» **Aim of the task**
Exactly those lines that run from the one containing "1682x874 pixels." through the last line of the entries below should be printed, and no others.

[Stored items]
---+---

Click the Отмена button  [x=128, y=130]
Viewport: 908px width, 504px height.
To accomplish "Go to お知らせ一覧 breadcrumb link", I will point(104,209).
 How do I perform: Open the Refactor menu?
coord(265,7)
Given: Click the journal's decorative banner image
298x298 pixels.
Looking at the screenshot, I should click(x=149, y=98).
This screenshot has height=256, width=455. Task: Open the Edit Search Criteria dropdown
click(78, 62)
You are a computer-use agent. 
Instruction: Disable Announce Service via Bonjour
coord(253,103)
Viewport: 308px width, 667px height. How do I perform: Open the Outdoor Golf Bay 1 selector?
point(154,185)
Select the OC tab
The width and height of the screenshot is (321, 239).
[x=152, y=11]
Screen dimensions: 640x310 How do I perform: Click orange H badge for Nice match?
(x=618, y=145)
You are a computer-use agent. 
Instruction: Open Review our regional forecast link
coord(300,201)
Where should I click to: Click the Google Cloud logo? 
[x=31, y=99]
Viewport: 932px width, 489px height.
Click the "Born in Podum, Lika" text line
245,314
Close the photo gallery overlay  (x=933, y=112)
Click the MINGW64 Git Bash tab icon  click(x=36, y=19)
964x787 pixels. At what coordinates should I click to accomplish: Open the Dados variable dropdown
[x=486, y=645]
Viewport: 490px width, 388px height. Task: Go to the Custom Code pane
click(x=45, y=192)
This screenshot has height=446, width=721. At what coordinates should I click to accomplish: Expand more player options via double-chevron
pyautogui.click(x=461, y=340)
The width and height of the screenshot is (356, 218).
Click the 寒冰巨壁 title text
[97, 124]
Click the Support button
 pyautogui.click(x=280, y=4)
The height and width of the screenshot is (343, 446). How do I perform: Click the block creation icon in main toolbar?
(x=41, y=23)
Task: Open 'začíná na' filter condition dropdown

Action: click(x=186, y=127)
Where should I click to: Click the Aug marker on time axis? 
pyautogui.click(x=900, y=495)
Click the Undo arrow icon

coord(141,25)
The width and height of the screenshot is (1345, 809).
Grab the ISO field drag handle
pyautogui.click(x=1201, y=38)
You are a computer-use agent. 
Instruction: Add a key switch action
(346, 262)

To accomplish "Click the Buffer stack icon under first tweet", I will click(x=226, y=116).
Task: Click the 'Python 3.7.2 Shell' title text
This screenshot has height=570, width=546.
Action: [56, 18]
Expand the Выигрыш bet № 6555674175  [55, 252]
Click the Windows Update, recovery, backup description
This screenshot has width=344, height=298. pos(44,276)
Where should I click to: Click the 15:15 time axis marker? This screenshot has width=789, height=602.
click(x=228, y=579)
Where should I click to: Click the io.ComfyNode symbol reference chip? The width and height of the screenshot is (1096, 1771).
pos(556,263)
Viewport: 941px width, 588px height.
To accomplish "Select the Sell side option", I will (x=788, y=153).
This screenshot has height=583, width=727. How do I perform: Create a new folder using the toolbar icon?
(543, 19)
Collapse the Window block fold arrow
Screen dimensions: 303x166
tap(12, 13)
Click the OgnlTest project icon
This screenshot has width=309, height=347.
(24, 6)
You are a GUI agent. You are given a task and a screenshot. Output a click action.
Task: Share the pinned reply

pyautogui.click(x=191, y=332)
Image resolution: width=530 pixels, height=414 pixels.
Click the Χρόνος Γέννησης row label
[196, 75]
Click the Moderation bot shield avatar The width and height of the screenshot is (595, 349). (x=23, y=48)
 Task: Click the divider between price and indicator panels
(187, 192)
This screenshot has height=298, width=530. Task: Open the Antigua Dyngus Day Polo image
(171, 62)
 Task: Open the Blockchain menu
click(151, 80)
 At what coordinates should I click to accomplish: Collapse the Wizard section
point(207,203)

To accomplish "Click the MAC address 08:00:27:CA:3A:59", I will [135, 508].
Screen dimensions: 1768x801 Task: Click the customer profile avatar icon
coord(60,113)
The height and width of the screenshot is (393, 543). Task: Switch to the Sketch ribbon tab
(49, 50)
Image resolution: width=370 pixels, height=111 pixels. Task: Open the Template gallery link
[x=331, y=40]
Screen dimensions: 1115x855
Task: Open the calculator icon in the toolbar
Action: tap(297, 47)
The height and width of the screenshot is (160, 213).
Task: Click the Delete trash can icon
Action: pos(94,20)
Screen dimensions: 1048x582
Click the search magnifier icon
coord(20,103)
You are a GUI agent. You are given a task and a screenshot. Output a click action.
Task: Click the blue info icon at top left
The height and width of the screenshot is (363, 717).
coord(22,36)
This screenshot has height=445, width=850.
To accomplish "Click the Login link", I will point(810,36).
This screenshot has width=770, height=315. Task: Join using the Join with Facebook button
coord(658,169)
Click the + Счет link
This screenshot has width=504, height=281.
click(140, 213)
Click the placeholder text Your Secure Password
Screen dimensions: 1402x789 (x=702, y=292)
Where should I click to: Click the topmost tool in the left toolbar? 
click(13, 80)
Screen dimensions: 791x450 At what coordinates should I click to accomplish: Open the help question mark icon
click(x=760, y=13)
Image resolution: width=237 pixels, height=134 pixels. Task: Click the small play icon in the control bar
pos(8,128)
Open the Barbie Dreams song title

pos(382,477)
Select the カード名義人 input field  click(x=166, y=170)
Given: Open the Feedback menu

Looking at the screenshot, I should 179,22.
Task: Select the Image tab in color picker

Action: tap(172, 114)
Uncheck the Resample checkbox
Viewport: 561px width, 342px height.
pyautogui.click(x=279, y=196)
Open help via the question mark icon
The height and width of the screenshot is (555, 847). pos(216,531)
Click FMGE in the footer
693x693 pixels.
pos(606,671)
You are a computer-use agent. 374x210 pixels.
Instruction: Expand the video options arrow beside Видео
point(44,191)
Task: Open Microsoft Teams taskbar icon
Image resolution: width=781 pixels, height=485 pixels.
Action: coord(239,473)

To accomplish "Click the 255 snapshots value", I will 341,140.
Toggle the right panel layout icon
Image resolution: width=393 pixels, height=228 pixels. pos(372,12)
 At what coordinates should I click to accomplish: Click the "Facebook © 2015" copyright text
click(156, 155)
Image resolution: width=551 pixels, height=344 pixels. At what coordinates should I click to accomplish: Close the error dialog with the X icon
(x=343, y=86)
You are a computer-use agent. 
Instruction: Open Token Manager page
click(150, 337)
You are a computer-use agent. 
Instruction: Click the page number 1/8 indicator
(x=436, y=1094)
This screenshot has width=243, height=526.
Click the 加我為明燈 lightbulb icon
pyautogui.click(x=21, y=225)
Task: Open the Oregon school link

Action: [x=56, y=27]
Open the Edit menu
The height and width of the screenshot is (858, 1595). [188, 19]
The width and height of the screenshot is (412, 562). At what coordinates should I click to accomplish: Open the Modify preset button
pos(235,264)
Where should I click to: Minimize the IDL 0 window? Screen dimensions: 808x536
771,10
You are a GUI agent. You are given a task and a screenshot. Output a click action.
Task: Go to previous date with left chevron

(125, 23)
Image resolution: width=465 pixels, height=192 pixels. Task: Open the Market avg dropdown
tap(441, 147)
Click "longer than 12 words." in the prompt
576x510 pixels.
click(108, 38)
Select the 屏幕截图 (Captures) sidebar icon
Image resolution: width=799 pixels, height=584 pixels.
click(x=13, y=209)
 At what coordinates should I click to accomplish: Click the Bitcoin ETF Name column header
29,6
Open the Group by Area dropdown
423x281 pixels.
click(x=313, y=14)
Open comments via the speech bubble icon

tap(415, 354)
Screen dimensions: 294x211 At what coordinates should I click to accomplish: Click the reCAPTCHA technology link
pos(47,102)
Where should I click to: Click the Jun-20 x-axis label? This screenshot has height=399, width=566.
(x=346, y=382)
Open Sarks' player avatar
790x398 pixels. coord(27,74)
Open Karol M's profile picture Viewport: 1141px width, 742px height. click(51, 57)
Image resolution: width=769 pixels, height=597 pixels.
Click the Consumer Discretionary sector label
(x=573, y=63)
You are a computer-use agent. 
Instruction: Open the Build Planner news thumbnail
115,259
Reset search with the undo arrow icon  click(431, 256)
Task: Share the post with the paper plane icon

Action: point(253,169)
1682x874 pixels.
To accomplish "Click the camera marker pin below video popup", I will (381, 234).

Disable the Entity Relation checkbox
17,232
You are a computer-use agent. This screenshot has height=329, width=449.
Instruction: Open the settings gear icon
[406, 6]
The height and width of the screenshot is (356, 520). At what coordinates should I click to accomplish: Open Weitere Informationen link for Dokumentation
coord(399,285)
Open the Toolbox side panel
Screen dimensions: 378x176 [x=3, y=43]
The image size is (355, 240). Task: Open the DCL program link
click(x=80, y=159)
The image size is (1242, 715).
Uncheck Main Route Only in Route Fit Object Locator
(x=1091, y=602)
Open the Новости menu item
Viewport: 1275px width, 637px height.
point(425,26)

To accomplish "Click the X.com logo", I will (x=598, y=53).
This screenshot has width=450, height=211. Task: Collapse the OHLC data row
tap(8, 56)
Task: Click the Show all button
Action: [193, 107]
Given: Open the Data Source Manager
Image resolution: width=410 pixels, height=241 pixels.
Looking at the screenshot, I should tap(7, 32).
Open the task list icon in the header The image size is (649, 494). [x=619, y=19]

---+---

» **Task response**
1682x874 pixels.
To accomplish "Click the camera marker pin below video popup", I will (381, 234).

Disable the Entity Relation checkbox
17,232
You are a computer-use agent. This screenshot has height=329, width=449.
Instruction: Open the settings gear icon
[406, 6]
The height and width of the screenshot is (356, 520). At what coordinates should I click to accomplish: Open Weitere Informationen link for Dokumentation
coord(399,285)
Open the Toolbox side panel
Screen dimensions: 378x176 [x=3, y=43]
The image size is (355, 240). Task: Open the DCL program link
click(x=80, y=159)
The image size is (1242, 715).
Uncheck Main Route Only in Route Fit Object Locator
(x=1091, y=602)
Open the Новости menu item
Viewport: 1275px width, 637px height.
point(425,26)

To accomplish "Click the X.com logo", I will (x=598, y=53).
This screenshot has width=450, height=211. Task: Collapse the OHLC data row
tap(8, 56)
Task: Click the Show all button
Action: [193, 107]
Given: Open the Data Source Manager
Image resolution: width=410 pixels, height=241 pixels.
Looking at the screenshot, I should tap(7, 32).
Open the task list icon in the header The image size is (649, 494). [x=619, y=19]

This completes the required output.